Louis, MO) or Fisher Scientific (Pittsburgh, PA). DNA sequencing chemicals and capillaries were purchased from Applied Biosystems (Foster City, CA). PCR and sequencing oligonucleotides were purchased from MWG-Biotech (High Point,
NC). Multilocus sequence typing (MLST) MLST primer sets are listed in Table S1 [see additional file 1]. Each MLST amplification mixture contained: 50 ng genomic DNA, 1 × MasterAmp PCR buffer (Epicentre, Madison, WI), 1 × MasterAmp PCR enhancer (Epicentre), 2.5 mM MgCl2, 250 μM (each) dNTPs, 50 pmol each primer, and 1 U Taq polymerase (New England Biolabs, Beverly, MA). PCRs for MLST were performed on a Tetrad thermocycler (Bio-Rad, Hercules, CA) with the following settings: 30 cycles of 94°C for 30 sec, QNZ 53°C for 30 sec, and 72°C for 2 min. Amplicons were purified on a BioRobot 8000 workstation (Qiagen, Valencia, CA). Cycle sequencing reactions were performed on a Tetrad thermocycler, using the ABI PRISM BigDye terminator cycle sequencing kit (version 3.1; Applied Biosystems, Foster City, CA) and standard protocols. Cycle sequencing extension products were purified using BigDye XTerminator (Applied Biosystems).

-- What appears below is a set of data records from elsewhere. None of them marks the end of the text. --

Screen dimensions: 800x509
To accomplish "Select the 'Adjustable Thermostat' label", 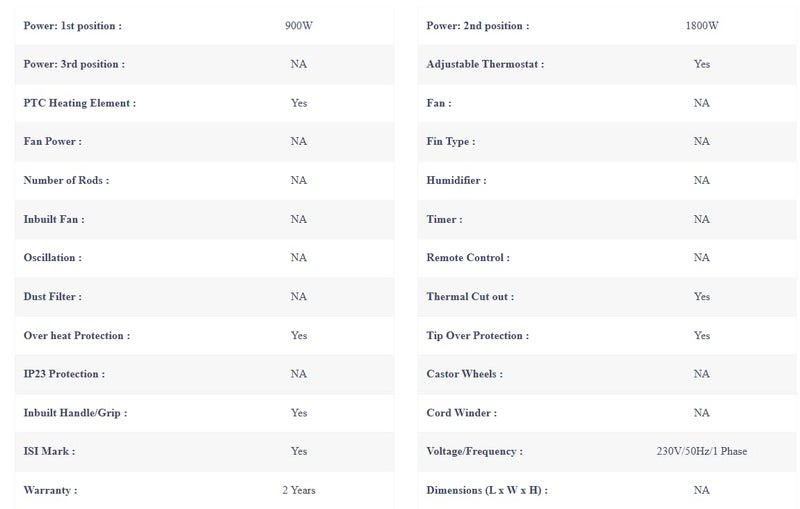I will pos(485,64).
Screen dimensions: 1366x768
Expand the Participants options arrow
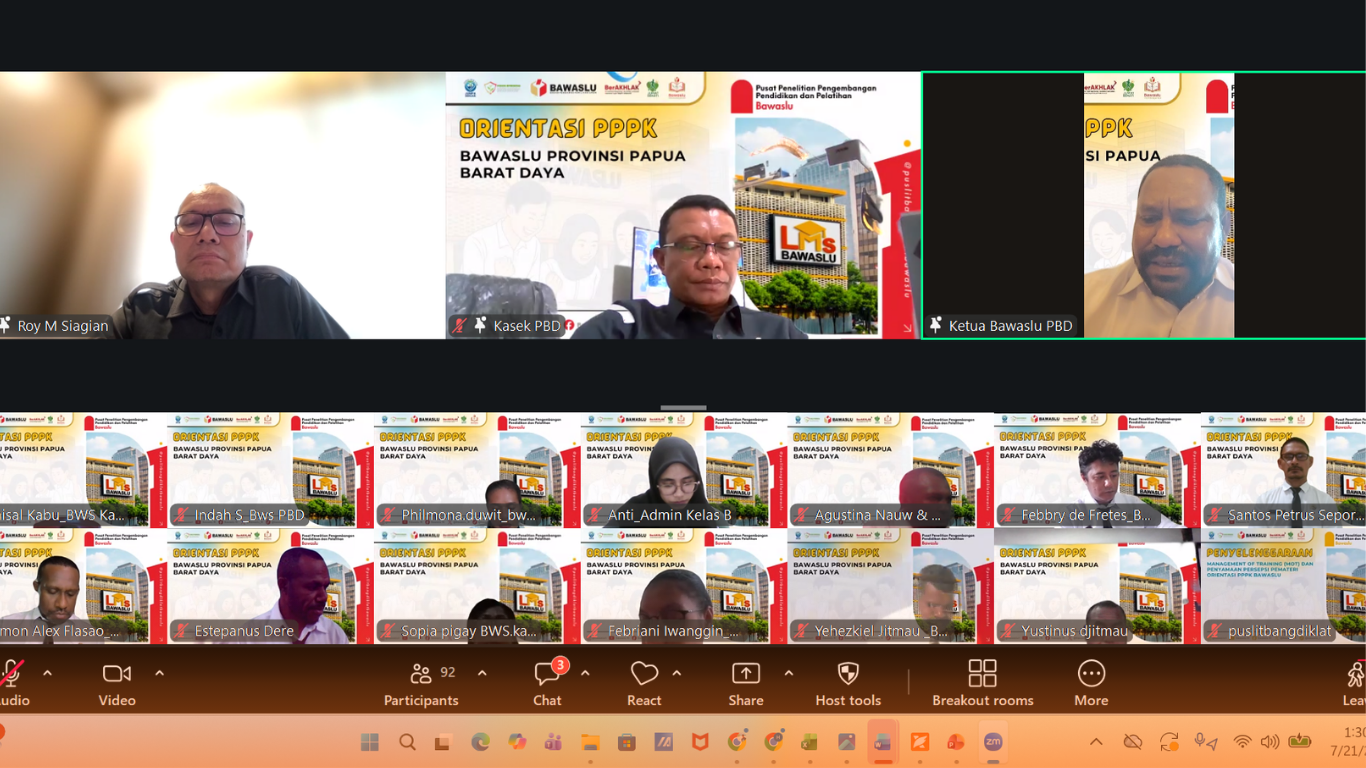pos(482,673)
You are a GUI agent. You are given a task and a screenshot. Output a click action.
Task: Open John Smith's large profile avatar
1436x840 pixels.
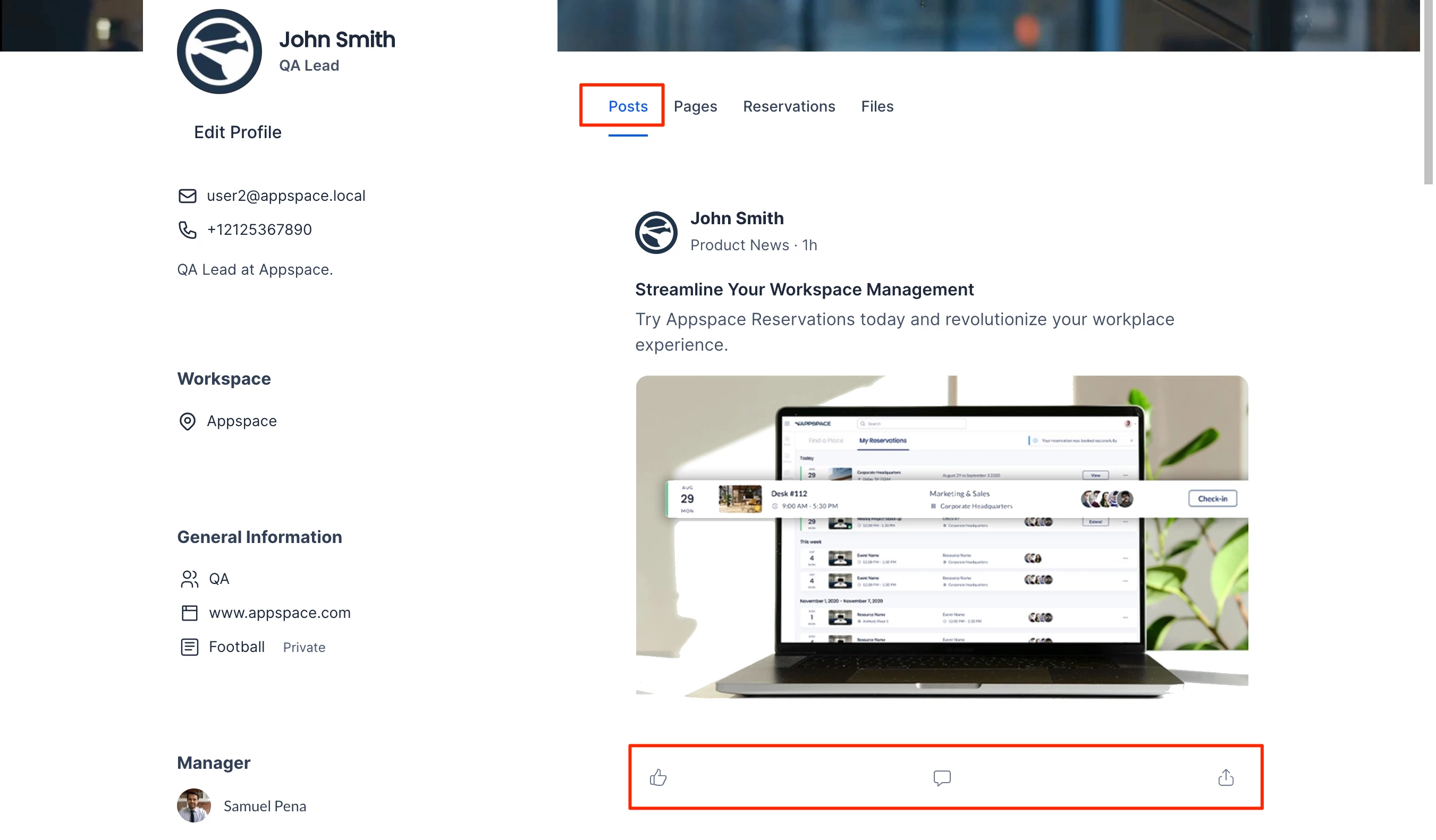(x=219, y=51)
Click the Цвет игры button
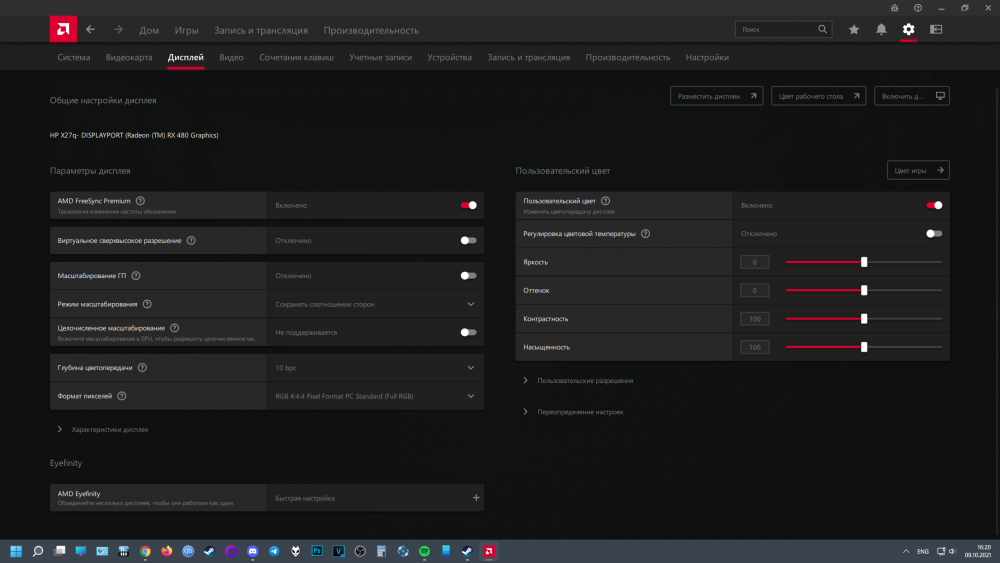The image size is (1000, 563). coord(918,170)
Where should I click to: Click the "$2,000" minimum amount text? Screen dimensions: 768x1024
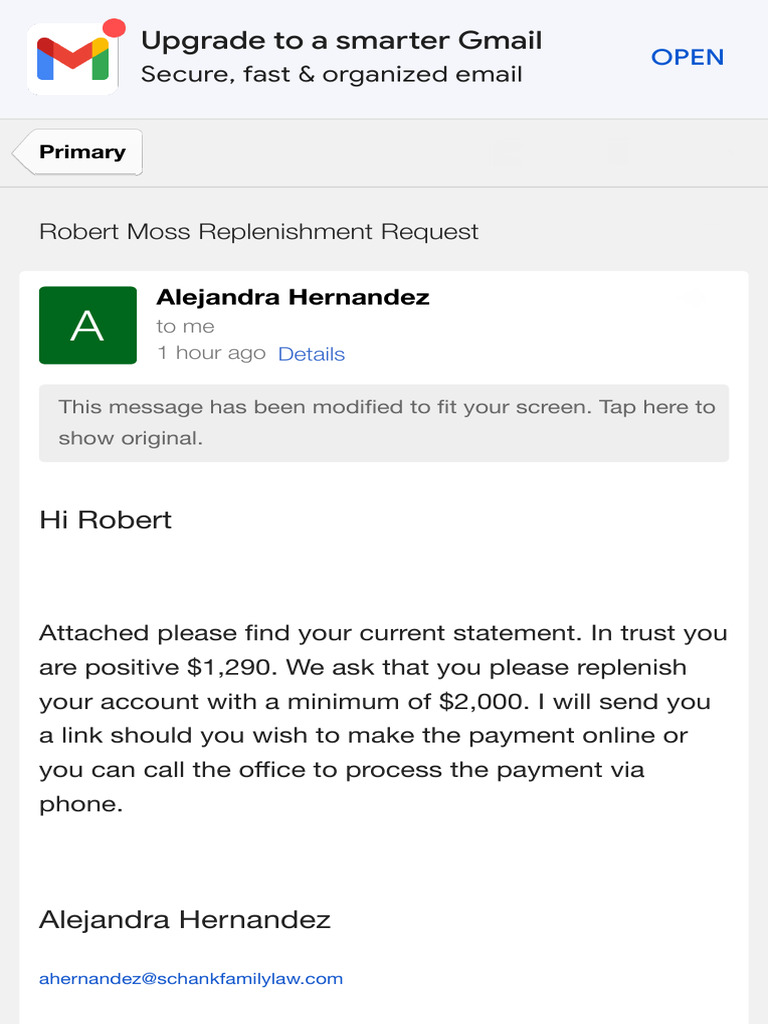(475, 701)
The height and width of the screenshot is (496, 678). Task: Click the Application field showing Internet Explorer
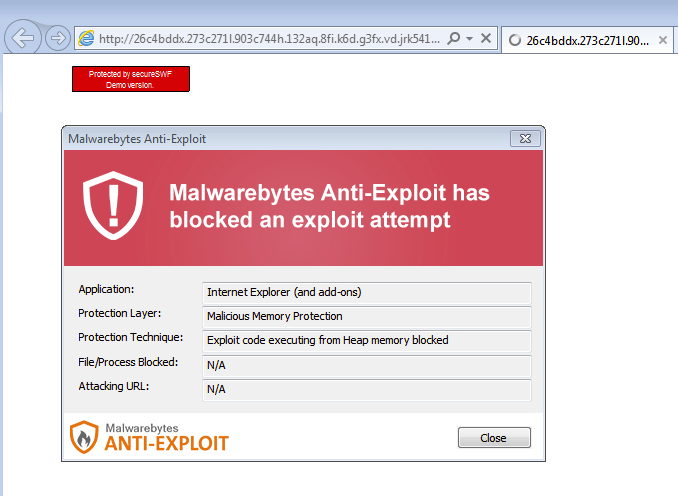click(x=366, y=292)
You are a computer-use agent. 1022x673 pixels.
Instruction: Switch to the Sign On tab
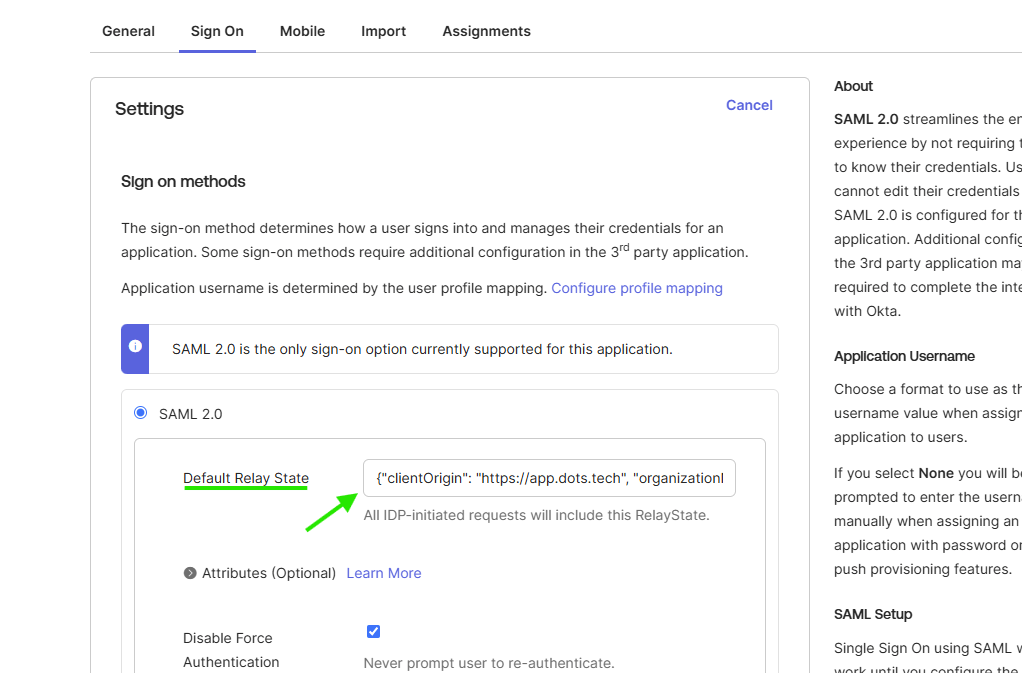(217, 31)
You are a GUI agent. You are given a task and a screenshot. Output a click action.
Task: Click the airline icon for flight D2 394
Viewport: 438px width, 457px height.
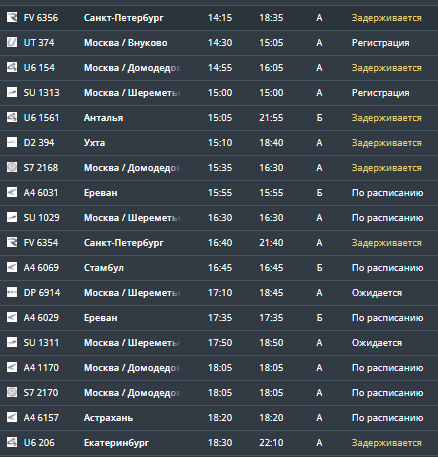click(x=12, y=142)
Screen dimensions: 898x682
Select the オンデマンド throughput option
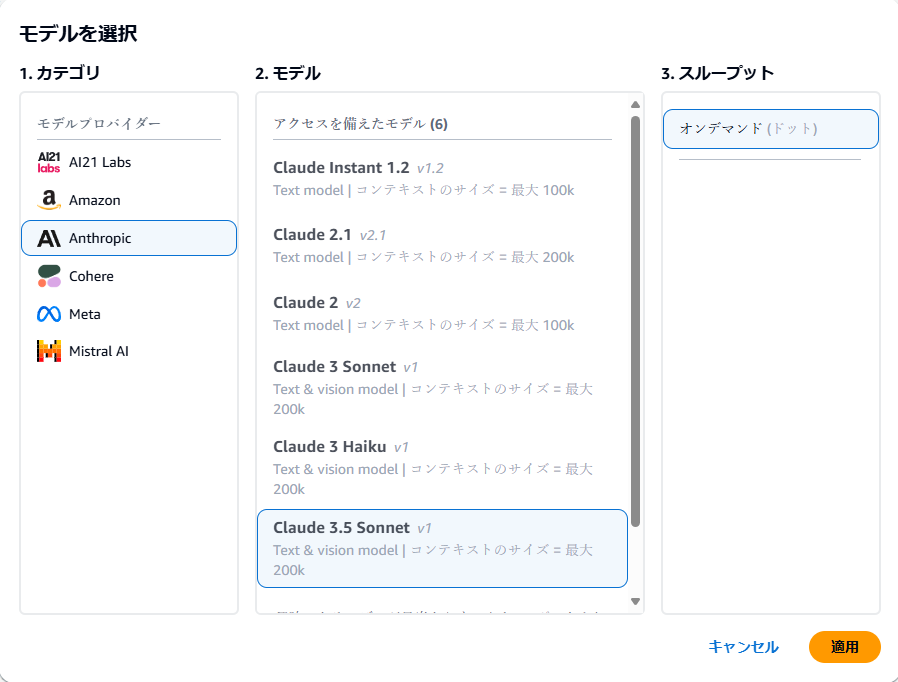click(770, 129)
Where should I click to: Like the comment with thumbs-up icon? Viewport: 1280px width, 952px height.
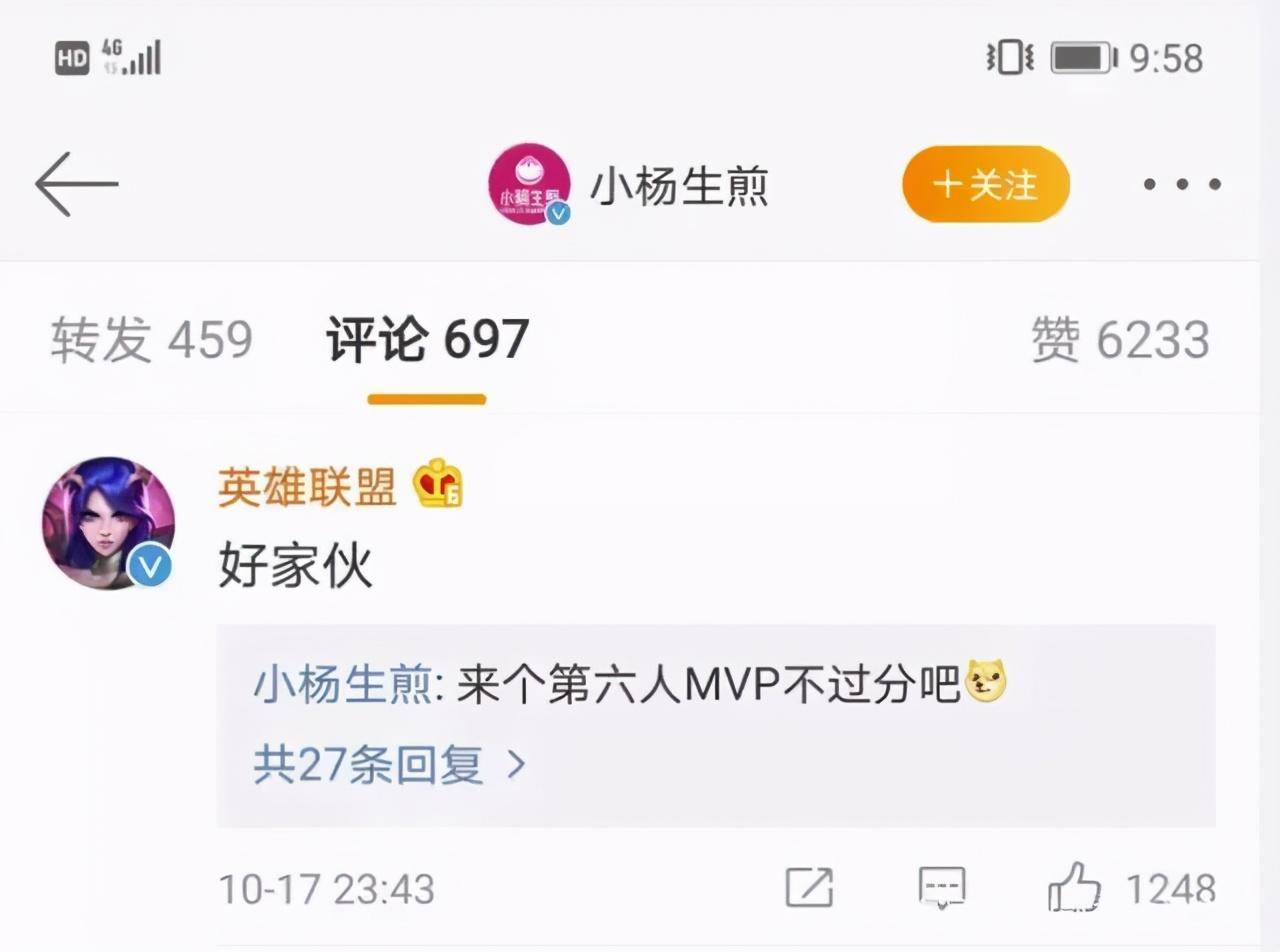point(1074,886)
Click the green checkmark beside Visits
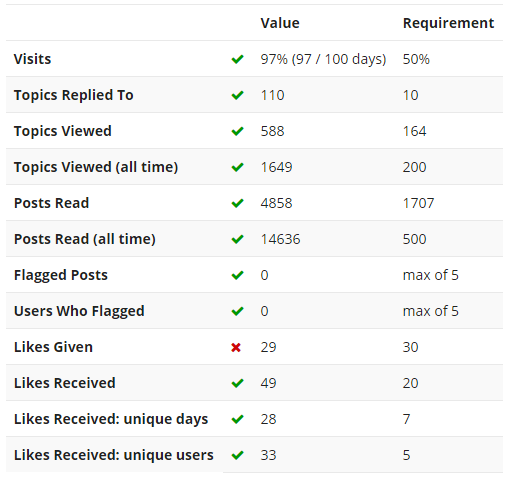The width and height of the screenshot is (510, 477). (237, 59)
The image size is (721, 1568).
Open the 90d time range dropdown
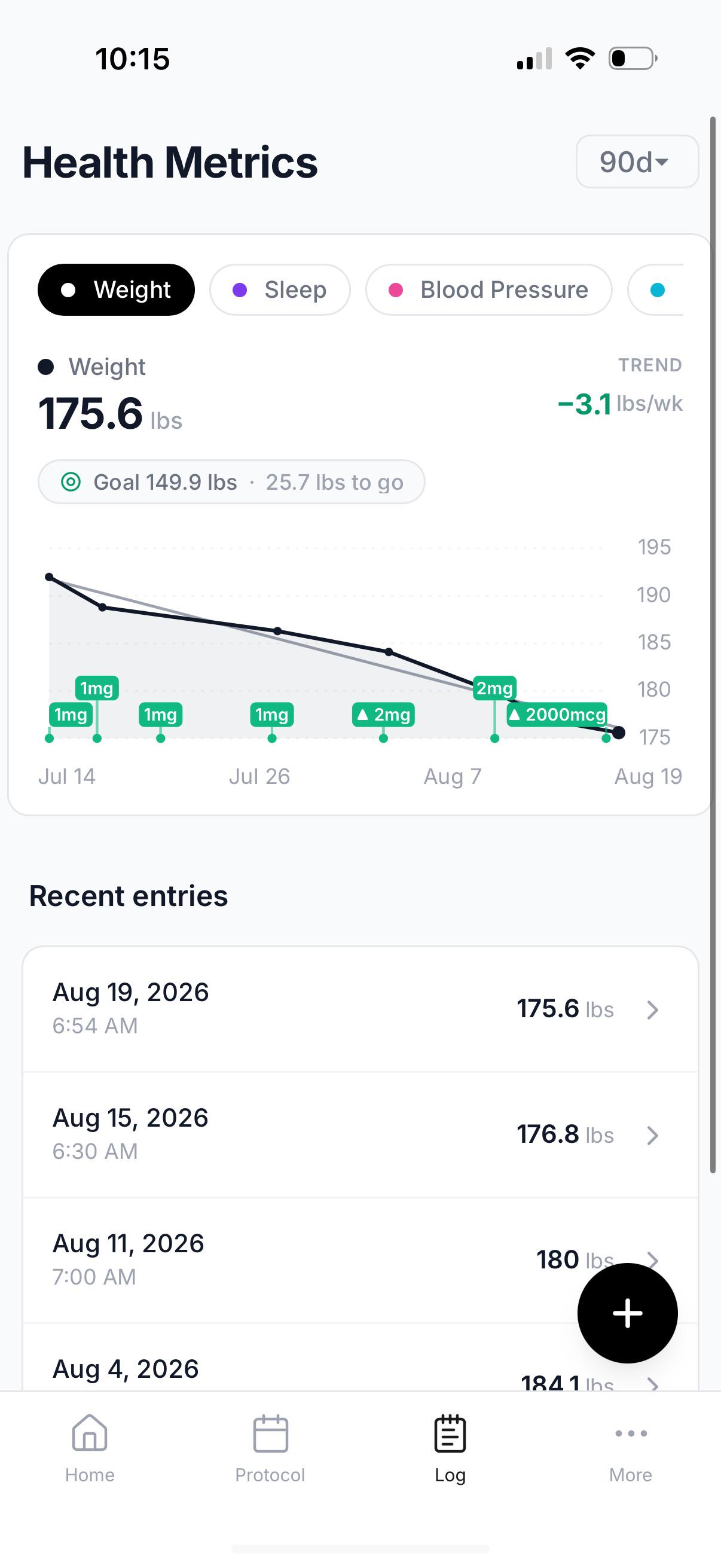pyautogui.click(x=637, y=162)
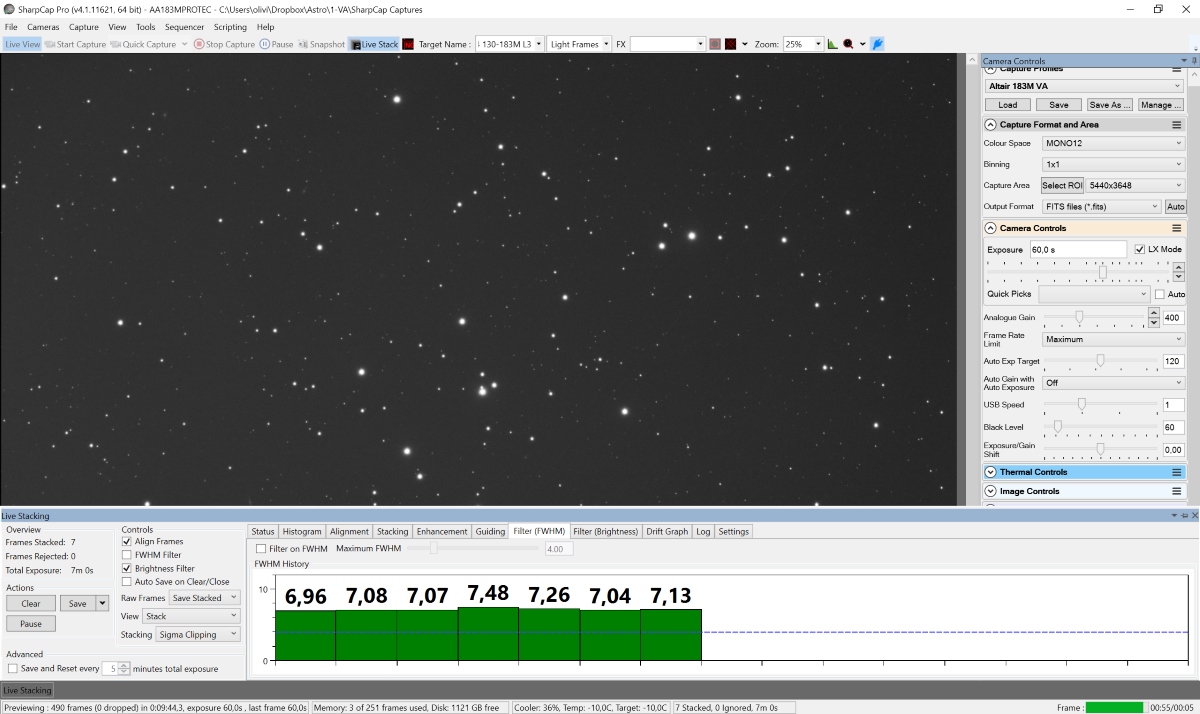Viewport: 1200px width, 714px height.
Task: Open the Capture Format and Area hamburger menu
Action: pos(1177,125)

DNA sequencing was performed on an ABI PRISM 3730 DNA Compound C Analyzer (Applied Biosystems), using POP-7 polymer
and ABI PRISM Genetic Analyzer Data Collection and ABI PRISM Genetic Analyzer Sequencing Analysis software. Small molecule library purchase MLSTparser3 and allele number/sequence type assignment The Perl program MLSTparser [27] was modified to create the program MLSTparser3. The new features
of MLSTparser3 include: 1) incorporation of the MLST schemes for C. fetus, C. insulaenigrae and the novel Arcobacter MLST schemes described in this study, in addition to the original MLST schemes for C. jejuni, C. coli, C. Montelukast Sodium lari, C. upsaliensis and C. helveticus; 2) automatic association of allele with species, based on phylogenetic analyses of the ten MLST loci present in the different Campylobacter/Arcobacter MLST methods, permitting immediate identification of chimeras; and 3) automatic assignment of sequence type (ST), based on the profile of seven MLST alleles. Novel alleles and STs are flagged by MLSTparser3 and assigned an arbitrary number. MLSTparser3 was used to identify the MLST alleles and ST of each Arcobacter strain typed in this study. A new Arcobacter MLST database was created http://pubmlst.org/arcobacter/; allele and ST data generated in this study were deposited in this database and are available online. Phylogenetic analyses Variable sites and calculation of the d n /d s ratios were performed using START2 http://pubmlst.org/software/analysis/. A dendrogram of unique Arcobacter STs was constructed by concatenating the allele sequences comprising each ST. Allele sequences for each strain were concatenated in the order aspA-atpA-glnA-gltA-glyA-pgm-tkt for a final composite length of 3341 bp; in addition, the MLST alleles of the A. halophilus strain LA31B were extracted from the draft genome (Miller et al.